<<<<
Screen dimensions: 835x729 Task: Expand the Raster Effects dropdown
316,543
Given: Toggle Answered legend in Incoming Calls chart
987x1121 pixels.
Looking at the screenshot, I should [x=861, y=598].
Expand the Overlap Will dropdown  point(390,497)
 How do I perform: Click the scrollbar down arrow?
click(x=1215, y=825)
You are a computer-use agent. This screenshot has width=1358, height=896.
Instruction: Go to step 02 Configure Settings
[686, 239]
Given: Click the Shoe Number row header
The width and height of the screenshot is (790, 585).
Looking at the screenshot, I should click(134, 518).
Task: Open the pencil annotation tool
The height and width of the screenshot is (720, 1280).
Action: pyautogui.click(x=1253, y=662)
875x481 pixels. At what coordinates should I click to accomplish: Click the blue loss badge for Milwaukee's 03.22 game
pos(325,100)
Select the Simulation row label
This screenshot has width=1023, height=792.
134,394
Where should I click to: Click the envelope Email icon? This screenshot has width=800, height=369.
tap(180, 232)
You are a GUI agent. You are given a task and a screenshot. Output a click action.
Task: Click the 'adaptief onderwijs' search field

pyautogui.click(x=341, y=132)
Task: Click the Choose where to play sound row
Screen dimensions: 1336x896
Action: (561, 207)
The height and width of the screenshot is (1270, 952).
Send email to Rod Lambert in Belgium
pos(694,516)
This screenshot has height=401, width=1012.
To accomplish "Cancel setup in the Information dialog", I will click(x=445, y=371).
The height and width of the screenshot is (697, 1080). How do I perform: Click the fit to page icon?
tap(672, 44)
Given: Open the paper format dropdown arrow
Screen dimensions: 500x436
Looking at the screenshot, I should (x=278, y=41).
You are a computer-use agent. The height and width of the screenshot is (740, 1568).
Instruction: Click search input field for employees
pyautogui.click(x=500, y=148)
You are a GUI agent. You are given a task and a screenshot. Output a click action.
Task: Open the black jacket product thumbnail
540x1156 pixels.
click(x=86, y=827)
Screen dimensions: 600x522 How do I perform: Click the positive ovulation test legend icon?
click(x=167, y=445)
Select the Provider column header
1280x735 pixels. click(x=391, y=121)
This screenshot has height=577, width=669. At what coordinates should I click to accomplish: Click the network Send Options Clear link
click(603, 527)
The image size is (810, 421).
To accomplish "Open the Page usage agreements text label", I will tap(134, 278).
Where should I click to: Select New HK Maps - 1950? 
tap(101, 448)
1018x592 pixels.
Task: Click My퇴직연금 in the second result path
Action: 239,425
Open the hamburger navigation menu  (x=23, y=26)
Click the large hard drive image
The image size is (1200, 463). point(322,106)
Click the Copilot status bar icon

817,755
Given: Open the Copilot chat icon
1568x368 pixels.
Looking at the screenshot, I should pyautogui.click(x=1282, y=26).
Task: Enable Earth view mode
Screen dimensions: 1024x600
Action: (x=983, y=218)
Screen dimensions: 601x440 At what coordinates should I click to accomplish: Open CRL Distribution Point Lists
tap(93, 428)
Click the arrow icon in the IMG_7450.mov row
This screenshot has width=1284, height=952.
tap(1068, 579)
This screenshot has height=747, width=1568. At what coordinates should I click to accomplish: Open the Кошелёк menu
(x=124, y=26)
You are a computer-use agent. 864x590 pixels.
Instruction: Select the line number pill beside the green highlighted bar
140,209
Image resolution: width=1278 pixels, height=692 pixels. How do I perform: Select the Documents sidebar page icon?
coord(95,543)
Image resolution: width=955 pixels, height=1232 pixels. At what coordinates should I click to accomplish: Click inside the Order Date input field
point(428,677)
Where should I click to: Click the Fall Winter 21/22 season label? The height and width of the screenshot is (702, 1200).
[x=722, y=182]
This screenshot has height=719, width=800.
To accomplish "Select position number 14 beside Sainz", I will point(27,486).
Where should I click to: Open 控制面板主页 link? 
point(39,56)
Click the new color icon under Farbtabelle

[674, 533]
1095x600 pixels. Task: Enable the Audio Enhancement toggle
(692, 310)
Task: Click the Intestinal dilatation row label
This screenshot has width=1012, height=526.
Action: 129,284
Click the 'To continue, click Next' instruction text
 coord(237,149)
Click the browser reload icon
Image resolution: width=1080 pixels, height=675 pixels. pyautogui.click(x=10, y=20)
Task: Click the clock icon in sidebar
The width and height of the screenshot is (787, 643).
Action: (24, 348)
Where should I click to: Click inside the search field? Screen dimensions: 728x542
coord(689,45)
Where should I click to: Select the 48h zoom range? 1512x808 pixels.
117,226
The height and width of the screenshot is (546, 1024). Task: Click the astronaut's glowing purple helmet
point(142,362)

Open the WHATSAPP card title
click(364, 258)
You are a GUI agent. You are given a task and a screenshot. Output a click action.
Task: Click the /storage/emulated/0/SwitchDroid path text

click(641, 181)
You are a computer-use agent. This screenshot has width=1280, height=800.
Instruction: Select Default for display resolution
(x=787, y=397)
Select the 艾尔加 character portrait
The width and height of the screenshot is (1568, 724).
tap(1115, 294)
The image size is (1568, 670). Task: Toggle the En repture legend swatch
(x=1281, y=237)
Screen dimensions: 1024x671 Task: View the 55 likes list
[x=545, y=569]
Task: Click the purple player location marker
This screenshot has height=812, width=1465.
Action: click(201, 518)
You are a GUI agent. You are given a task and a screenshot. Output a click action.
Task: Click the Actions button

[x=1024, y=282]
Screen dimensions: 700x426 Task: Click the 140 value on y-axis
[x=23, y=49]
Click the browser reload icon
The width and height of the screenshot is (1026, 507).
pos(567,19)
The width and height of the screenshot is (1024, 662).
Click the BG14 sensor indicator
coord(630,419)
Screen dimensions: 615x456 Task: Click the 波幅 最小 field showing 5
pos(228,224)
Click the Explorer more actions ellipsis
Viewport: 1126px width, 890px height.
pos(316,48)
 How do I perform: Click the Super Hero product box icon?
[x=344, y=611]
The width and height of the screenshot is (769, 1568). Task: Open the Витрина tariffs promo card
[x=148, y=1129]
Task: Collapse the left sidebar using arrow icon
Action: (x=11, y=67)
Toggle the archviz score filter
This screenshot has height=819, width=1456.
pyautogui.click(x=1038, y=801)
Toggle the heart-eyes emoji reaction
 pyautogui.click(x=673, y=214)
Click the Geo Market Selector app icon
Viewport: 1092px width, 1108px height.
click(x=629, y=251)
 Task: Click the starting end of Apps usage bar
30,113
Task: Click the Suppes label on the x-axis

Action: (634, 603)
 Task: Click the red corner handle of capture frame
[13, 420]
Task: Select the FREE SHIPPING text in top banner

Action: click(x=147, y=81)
>>>>
> [WHAT YOU ARE ASKED TO DO]: Each entry should be duplicated exactly as it was given.

> [WRITTEN SOLUTION]:
Screen dimensions: 835x729 Task: Expand the Raster Effects dropdown
316,543
Given: Toggle Answered legend in Incoming Calls chart
987x1121 pixels.
Looking at the screenshot, I should [x=861, y=598].
Expand the Overlap Will dropdown  point(390,497)
 How do I perform: Click the scrollbar down arrow?
click(x=1215, y=825)
You are a computer-use agent. This screenshot has width=1358, height=896.
Instruction: Go to step 02 Configure Settings
[686, 239]
Given: Click the Shoe Number row header
The width and height of the screenshot is (790, 585).
Looking at the screenshot, I should click(134, 518).
Task: Open the pencil annotation tool
The height and width of the screenshot is (720, 1280).
Action: pyautogui.click(x=1253, y=662)
875x481 pixels. At what coordinates should I click to accomplish: Click the blue loss badge for Milwaukee's 03.22 game
pos(325,100)
Select the Simulation row label
This screenshot has width=1023, height=792.
134,394
Where should I click to: Click the envelope Email icon? This screenshot has width=800, height=369.
tap(180, 232)
You are a GUI agent. You are given a task and a screenshot. Output a click action.
Task: Click the 'adaptief onderwijs' search field

pyautogui.click(x=341, y=132)
Task: Click the Choose where to play sound row
Screen dimensions: 1336x896
Action: (561, 207)
The height and width of the screenshot is (1270, 952).
Send email to Rod Lambert in Belgium
pos(694,516)
This screenshot has height=401, width=1012.
To accomplish "Cancel setup in the Information dialog", I will click(x=445, y=371).
The height and width of the screenshot is (697, 1080). How do I perform: Click the fit to page icon?
tap(672, 44)
Given: Open the paper format dropdown arrow
Screen dimensions: 500x436
Looking at the screenshot, I should (x=278, y=41).
You are a computer-use agent. The height and width of the screenshot is (740, 1568).
Instruction: Click search input field for employees
pyautogui.click(x=500, y=148)
You are a GUI agent. You are given a task and a screenshot. Output a click action.
Task: Open the black jacket product thumbnail
540x1156 pixels.
click(x=86, y=827)
Screen dimensions: 600x522 How do I perform: Click the positive ovulation test legend icon?
click(x=167, y=445)
Select the Provider column header
1280x735 pixels. click(x=391, y=121)
This screenshot has height=577, width=669. At what coordinates should I click to accomplish: Click the network Send Options Clear link
click(603, 527)
The image size is (810, 421).
To accomplish "Open the Page usage agreements text label", I will tap(134, 278).
Where should I click to: Select New HK Maps - 1950? 
tap(101, 448)
1018x592 pixels.
Task: Click My퇴직연금 in the second result path
Action: 239,425
Open the hamburger navigation menu  (x=23, y=26)
Click the large hard drive image
The image size is (1200, 463). point(322,106)
Click the Copilot status bar icon

817,755
Given: Open the Copilot chat icon
1568x368 pixels.
Looking at the screenshot, I should pyautogui.click(x=1282, y=26).
Task: Enable Earth view mode
Screen dimensions: 1024x600
Action: (x=983, y=218)
Screen dimensions: 601x440 At what coordinates should I click to accomplish: Open CRL Distribution Point Lists
tap(93, 428)
Click the arrow icon in the IMG_7450.mov row
This screenshot has width=1284, height=952.
tap(1068, 579)
This screenshot has height=747, width=1568. At what coordinates should I click to accomplish: Open the Кошелёк menu
(x=124, y=26)
You are a computer-use agent. 864x590 pixels.
Instruction: Select the line number pill beside the green highlighted bar
140,209
Image resolution: width=1278 pixels, height=692 pixels. How do I perform: Select the Documents sidebar page icon?
coord(95,543)
Image resolution: width=955 pixels, height=1232 pixels. At what coordinates should I click to accomplish: Click inside the Order Date input field
point(428,677)
Where should I click to: Click the Fall Winter 21/22 season label? The height and width of the screenshot is (702, 1200).
[x=722, y=182]
This screenshot has height=719, width=800.
To accomplish "Select position number 14 beside Sainz", I will point(27,486).
Where should I click to: Open 控制面板主页 link? 
point(39,56)
Click the new color icon under Farbtabelle

[674, 533]
1095x600 pixels. Task: Enable the Audio Enhancement toggle
(692, 310)
Task: Click the Intestinal dilatation row label
This screenshot has width=1012, height=526.
Action: 129,284
Click the 'To continue, click Next' instruction text
 coord(237,149)
Click the browser reload icon
Image resolution: width=1080 pixels, height=675 pixels. pyautogui.click(x=10, y=20)
Task: Click the clock icon in sidebar
The width and height of the screenshot is (787, 643).
Action: (24, 348)
Where should I click to: Click inside the search field? Screen dimensions: 728x542
coord(689,45)
Where should I click to: Select the 48h zoom range? 1512x808 pixels.
117,226
The height and width of the screenshot is (546, 1024). Task: Click the astronaut's glowing purple helmet
point(142,362)

Open the WHATSAPP card title
click(364, 258)
You are a GUI agent. You are given a task and a screenshot. Output a click action.
Task: Click the /storage/emulated/0/SwitchDroid path text

click(641, 181)
You are a computer-use agent. This screenshot has width=1280, height=800.
Instruction: Select Default for display resolution
(x=787, y=397)
Select the 艾尔加 character portrait
The width and height of the screenshot is (1568, 724).
tap(1115, 294)
The image size is (1568, 670). Task: Toggle the En repture legend swatch
(x=1281, y=237)
Screen dimensions: 1024x671 Task: View the 55 likes list
[x=545, y=569]
Task: Click the purple player location marker
This screenshot has height=812, width=1465.
Action: click(201, 518)
You are a GUI agent. You are given a task and a screenshot. Output a click action.
Task: Click the Actions button

[x=1024, y=282]
Screen dimensions: 700x426 Task: Click the 140 value on y-axis
[x=23, y=49]
Click the browser reload icon
The width and height of the screenshot is (1026, 507).
pos(567,19)
The width and height of the screenshot is (1024, 662).
Click the BG14 sensor indicator
coord(630,419)
Screen dimensions: 615x456 Task: Click the 波幅 最小 field showing 5
pos(228,224)
Click the Explorer more actions ellipsis
Viewport: 1126px width, 890px height.
pos(316,48)
 How do I perform: Click the Super Hero product box icon?
[x=344, y=611]
The width and height of the screenshot is (769, 1568). Task: Open the Витрина tariffs promo card
[x=148, y=1129]
Task: Collapse the left sidebar using arrow icon
Action: (x=11, y=67)
Toggle the archviz score filter
This screenshot has height=819, width=1456.
pyautogui.click(x=1038, y=801)
Toggle the heart-eyes emoji reaction
 pyautogui.click(x=673, y=214)
Click the Geo Market Selector app icon
Viewport: 1092px width, 1108px height.
click(x=629, y=251)
 Task: Click the starting end of Apps usage bar
30,113
Task: Click the Suppes label on the x-axis

Action: (634, 603)
 Task: Click the red corner handle of capture frame
[13, 420]
Task: Select the FREE SHIPPING text in top banner

Action: click(x=147, y=81)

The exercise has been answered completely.